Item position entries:
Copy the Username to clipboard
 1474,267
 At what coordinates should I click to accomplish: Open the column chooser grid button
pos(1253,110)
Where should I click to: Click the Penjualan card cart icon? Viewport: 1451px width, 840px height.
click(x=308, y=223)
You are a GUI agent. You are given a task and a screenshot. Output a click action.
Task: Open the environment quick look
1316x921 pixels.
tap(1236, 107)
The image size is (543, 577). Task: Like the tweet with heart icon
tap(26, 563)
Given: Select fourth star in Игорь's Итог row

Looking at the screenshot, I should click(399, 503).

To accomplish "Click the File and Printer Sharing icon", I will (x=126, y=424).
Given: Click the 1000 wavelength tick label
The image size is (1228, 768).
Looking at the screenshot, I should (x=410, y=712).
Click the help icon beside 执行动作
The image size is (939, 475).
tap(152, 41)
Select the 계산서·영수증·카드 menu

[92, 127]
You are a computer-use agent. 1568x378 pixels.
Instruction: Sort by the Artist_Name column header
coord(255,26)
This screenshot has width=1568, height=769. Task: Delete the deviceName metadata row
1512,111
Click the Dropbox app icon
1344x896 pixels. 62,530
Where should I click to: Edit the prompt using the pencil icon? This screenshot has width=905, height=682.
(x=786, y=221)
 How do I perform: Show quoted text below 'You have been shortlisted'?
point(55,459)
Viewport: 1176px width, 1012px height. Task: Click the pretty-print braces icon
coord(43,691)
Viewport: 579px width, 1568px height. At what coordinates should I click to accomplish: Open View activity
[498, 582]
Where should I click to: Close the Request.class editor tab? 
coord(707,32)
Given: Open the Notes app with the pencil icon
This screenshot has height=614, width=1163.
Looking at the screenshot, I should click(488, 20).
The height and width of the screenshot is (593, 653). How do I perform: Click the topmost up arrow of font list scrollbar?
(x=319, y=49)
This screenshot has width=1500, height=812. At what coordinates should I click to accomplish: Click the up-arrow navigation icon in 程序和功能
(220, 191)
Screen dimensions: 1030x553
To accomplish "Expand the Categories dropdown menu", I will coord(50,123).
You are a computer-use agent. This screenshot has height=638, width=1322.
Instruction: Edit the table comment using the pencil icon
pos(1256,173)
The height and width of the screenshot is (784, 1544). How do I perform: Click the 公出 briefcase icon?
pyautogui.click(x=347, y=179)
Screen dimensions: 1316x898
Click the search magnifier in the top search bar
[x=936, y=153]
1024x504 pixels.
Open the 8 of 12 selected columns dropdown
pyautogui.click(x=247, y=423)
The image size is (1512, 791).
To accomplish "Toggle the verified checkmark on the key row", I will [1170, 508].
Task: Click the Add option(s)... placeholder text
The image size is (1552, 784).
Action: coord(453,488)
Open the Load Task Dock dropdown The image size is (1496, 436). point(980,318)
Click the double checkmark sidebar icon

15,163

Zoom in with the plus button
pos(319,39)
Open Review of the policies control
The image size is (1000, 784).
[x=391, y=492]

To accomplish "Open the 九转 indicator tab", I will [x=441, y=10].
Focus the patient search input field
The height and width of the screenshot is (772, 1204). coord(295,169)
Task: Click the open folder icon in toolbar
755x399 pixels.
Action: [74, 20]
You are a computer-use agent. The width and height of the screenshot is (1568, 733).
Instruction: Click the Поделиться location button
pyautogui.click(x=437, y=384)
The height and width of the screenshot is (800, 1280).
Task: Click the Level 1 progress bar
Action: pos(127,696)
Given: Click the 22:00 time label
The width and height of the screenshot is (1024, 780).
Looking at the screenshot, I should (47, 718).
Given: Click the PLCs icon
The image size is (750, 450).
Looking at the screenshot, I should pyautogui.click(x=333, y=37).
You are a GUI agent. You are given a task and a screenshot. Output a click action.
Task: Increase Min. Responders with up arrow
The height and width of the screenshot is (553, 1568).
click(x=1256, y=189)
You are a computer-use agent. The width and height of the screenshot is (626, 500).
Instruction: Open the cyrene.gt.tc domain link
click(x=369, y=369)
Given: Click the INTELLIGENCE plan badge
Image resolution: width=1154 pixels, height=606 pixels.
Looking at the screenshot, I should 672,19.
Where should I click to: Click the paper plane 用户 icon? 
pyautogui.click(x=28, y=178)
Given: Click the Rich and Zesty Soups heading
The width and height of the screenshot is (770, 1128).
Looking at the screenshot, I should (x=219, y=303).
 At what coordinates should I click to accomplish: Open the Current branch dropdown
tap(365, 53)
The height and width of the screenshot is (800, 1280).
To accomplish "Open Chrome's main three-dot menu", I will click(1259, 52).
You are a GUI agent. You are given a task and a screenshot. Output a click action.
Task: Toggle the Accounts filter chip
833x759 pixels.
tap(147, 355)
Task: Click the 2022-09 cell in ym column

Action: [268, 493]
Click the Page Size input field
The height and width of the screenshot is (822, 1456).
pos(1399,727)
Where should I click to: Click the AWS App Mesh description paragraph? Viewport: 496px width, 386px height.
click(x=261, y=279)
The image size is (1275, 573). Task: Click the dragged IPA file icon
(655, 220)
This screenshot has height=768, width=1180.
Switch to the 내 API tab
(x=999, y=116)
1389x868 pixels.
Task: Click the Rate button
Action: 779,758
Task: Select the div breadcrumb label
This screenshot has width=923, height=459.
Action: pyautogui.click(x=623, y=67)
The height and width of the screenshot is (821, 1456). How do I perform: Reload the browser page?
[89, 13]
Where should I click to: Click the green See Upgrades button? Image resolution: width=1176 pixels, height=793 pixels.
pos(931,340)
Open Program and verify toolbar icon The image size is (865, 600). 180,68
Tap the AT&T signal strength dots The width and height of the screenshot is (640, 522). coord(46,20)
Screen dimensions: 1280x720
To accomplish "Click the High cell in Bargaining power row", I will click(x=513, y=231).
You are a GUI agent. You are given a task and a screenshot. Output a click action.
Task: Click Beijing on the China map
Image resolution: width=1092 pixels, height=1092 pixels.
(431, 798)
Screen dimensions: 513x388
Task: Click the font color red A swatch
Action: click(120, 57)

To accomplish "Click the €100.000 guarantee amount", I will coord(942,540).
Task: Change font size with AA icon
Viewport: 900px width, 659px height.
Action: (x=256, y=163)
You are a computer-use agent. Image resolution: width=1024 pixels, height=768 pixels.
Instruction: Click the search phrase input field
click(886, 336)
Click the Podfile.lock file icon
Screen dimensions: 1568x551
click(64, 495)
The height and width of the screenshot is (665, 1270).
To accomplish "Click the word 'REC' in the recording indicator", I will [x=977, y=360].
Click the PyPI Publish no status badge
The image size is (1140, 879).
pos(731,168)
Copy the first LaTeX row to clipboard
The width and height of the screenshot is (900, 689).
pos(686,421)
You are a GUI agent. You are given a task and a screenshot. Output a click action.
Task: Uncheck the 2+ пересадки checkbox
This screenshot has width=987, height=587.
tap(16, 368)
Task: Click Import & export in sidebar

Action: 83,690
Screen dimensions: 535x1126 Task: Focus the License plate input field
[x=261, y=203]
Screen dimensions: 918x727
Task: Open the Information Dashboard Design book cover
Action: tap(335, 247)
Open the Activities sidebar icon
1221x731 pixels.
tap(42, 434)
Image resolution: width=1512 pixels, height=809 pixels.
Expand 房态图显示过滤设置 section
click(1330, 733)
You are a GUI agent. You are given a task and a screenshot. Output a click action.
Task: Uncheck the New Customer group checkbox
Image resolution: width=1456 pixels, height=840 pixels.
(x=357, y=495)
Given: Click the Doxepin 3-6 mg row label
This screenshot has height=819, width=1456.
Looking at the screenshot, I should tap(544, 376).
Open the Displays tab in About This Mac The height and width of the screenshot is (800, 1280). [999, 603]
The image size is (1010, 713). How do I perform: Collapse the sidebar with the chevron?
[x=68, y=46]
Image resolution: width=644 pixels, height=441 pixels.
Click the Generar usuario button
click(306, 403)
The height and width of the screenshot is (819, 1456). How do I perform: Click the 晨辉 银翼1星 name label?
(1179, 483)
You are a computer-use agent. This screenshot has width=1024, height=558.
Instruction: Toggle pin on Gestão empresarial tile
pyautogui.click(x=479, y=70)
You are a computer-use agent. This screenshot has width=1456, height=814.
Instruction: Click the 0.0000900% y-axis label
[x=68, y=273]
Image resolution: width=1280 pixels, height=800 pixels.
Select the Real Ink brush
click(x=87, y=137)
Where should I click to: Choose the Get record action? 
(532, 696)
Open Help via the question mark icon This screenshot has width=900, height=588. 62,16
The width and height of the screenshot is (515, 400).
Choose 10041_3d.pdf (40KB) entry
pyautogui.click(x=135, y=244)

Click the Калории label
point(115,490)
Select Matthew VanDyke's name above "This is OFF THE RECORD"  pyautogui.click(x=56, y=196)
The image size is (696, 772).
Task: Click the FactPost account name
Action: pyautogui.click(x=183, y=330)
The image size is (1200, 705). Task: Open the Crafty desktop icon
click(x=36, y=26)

◆ Exercise details ◆
Copy out the rows between the lines holding "Click the Dropbox app icon" and "will [1170, 508].", inclusive, with no changes.

◆ Correct response ◆
Click the Dropbox app icon
1344x896 pixels. 62,530
Where should I click to: Edit the prompt using the pencil icon? This screenshot has width=905, height=682.
(x=786, y=221)
 How do I perform: Show quoted text below 'You have been shortlisted'?
point(55,459)
Viewport: 1176px width, 1012px height. Task: Click the pretty-print braces icon
coord(43,691)
Viewport: 579px width, 1568px height. At what coordinates should I click to accomplish: Open View activity
[498, 582]
Where should I click to: Close the Request.class editor tab? 
coord(707,32)
Given: Open the Notes app with the pencil icon
This screenshot has height=614, width=1163.
Looking at the screenshot, I should click(488, 20).
The height and width of the screenshot is (593, 653). How do I perform: Click the topmost up arrow of font list scrollbar?
(x=319, y=49)
This screenshot has width=1500, height=812. At what coordinates should I click to accomplish: Click the up-arrow navigation icon in 程序和功能
(220, 191)
Screen dimensions: 1030x553
To accomplish "Expand the Categories dropdown menu", I will coord(50,123).
You are a computer-use agent. This screenshot has height=638, width=1322.
Instruction: Edit the table comment using the pencil icon
pos(1256,173)
The height and width of the screenshot is (784, 1544). How do I perform: Click the 公出 briefcase icon?
pyautogui.click(x=347, y=179)
Screen dimensions: 1316x898
Click the search magnifier in the top search bar
[x=936, y=153]
1024x504 pixels.
Open the 8 of 12 selected columns dropdown
pyautogui.click(x=247, y=423)
The image size is (1512, 791).
To accomplish "Toggle the verified checkmark on the key row", I will [1170, 508].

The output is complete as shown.